> **What the exercise asks**
Word for word, give again the line holding "Task: Collapse the ribbon with chevron" and each line after it to the end of the listing below.

> **Information given**

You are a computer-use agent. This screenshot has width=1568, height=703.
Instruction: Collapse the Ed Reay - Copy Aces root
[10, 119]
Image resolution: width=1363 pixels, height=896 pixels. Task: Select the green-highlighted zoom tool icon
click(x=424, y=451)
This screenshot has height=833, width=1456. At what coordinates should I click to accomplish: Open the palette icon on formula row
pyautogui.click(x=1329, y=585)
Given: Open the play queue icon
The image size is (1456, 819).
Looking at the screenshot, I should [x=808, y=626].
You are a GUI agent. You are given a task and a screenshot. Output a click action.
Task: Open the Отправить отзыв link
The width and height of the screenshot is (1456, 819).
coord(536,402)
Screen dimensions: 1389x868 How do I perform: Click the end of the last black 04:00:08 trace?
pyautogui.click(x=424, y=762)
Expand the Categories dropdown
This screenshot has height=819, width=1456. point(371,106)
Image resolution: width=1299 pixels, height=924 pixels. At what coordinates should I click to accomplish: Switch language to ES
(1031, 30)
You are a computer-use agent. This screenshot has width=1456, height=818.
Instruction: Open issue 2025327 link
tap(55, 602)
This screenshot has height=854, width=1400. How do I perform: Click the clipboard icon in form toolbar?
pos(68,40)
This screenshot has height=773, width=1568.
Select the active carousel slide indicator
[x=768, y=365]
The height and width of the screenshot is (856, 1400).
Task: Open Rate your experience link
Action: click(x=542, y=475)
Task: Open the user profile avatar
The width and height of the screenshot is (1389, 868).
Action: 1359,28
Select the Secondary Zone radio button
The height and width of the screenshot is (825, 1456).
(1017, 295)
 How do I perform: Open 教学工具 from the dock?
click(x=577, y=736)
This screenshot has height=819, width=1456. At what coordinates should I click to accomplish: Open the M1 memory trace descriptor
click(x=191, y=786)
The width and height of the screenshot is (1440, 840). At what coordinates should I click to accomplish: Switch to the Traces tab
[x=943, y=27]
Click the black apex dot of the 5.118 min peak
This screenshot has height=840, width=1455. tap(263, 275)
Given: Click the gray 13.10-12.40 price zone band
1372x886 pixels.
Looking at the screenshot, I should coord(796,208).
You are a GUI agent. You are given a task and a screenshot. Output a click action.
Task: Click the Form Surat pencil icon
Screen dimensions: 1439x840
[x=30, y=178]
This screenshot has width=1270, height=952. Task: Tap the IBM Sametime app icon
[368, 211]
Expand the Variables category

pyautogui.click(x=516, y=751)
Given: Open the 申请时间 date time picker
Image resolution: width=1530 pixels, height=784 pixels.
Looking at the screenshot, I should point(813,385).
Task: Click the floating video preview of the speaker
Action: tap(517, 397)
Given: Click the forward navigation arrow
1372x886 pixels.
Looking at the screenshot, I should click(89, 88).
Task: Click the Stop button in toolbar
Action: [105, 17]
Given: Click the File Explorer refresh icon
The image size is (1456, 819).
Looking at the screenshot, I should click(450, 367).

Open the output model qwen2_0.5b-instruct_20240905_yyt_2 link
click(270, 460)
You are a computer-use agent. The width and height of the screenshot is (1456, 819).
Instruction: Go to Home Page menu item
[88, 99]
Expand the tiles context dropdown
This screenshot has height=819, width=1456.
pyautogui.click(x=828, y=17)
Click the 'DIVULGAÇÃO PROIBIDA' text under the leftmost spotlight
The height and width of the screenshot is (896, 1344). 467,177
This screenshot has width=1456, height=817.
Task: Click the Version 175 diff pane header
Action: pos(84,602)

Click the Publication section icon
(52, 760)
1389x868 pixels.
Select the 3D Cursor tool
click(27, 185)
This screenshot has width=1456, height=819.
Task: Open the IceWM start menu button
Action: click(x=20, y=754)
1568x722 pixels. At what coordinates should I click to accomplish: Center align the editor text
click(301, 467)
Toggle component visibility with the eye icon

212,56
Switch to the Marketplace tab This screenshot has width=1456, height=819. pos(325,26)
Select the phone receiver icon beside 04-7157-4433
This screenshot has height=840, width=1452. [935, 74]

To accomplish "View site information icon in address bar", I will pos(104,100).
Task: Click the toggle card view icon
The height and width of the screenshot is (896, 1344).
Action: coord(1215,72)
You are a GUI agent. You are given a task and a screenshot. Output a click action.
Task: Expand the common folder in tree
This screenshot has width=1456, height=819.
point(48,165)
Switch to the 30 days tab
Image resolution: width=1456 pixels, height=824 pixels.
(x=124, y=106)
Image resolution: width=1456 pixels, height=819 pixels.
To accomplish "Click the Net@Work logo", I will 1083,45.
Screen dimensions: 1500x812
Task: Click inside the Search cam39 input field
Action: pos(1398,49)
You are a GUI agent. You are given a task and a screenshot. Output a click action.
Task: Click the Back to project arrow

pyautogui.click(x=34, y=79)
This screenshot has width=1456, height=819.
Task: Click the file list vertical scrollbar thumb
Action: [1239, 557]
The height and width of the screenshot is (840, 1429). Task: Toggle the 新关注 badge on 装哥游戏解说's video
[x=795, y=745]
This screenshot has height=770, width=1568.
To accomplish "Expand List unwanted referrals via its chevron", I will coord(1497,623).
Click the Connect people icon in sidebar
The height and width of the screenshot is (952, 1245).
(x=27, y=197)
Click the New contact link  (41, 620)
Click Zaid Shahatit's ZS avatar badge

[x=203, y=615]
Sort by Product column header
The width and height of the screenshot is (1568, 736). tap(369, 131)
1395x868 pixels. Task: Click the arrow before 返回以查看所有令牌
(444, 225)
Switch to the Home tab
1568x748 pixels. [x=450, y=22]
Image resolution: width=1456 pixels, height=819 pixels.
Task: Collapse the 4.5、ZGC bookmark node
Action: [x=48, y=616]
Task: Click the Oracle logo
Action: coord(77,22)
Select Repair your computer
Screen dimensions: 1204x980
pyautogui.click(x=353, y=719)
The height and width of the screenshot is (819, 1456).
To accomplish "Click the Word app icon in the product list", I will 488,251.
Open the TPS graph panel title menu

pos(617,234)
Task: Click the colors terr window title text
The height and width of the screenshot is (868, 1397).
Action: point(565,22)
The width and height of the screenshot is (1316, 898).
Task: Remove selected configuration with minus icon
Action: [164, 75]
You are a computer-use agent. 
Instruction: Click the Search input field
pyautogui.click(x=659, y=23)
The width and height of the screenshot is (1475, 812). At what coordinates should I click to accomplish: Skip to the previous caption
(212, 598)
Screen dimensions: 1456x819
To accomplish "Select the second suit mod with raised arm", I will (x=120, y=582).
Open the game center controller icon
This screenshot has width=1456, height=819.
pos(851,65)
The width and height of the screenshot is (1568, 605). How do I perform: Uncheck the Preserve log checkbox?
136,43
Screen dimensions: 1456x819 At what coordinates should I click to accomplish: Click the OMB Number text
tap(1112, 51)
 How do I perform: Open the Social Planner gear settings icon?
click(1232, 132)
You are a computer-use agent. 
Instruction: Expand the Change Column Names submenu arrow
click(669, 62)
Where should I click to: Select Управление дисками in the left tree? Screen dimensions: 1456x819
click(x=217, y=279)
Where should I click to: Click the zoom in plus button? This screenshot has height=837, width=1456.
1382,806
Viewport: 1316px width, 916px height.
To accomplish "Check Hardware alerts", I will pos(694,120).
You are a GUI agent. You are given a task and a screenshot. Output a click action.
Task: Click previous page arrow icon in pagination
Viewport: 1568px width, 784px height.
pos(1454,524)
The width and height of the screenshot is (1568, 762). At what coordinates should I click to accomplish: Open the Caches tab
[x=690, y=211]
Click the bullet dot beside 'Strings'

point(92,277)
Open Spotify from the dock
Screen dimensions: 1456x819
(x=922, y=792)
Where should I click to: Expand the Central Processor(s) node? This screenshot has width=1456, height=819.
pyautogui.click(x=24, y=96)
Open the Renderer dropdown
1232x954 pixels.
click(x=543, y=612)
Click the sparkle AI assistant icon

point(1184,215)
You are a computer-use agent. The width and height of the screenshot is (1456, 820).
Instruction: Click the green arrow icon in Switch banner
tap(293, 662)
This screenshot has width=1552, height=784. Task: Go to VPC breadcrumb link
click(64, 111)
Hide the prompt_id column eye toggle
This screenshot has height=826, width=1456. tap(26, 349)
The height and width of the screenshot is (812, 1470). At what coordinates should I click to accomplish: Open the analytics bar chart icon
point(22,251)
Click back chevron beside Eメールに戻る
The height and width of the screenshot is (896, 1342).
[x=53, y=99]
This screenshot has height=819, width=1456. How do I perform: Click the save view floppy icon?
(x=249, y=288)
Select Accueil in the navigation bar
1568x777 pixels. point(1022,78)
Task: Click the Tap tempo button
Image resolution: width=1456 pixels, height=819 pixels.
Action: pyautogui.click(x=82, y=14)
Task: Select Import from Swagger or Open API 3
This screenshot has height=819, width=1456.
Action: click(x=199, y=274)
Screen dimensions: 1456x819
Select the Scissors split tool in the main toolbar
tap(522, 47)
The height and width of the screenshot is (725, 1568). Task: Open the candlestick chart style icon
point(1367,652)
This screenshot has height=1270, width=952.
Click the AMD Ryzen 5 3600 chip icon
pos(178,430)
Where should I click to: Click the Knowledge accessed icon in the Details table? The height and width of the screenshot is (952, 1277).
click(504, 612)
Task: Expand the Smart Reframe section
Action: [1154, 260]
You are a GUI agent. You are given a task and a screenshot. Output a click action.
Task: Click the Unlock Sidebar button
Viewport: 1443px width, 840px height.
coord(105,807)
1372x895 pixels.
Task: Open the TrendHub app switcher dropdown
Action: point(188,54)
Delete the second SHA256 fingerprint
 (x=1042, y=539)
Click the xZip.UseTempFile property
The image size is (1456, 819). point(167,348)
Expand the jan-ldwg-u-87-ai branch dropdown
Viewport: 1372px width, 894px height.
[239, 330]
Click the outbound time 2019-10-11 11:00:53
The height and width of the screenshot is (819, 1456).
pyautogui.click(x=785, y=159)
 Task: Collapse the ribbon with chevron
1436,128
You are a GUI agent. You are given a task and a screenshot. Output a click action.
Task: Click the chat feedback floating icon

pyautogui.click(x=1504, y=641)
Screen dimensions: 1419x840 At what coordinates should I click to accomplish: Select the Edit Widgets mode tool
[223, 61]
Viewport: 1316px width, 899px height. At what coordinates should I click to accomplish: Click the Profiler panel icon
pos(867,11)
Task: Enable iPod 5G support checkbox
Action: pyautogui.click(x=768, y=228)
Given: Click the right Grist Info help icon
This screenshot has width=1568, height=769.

> **Finished exercise**
 Task: Collapse the ribbon with chevron
1436,128
You are a GUI agent. You are given a task and a screenshot. Output a click action.
Task: Click the chat feedback floating icon

pyautogui.click(x=1504, y=641)
Screen dimensions: 1419x840 At what coordinates should I click to accomplish: Select the Edit Widgets mode tool
[223, 61]
Viewport: 1316px width, 899px height. At what coordinates should I click to accomplish: Click the Profiler panel icon
pos(867,11)
Task: Enable iPod 5G support checkbox
Action: pyautogui.click(x=768, y=228)
Given: Click the right Grist Info help icon
This screenshot has width=1568, height=769.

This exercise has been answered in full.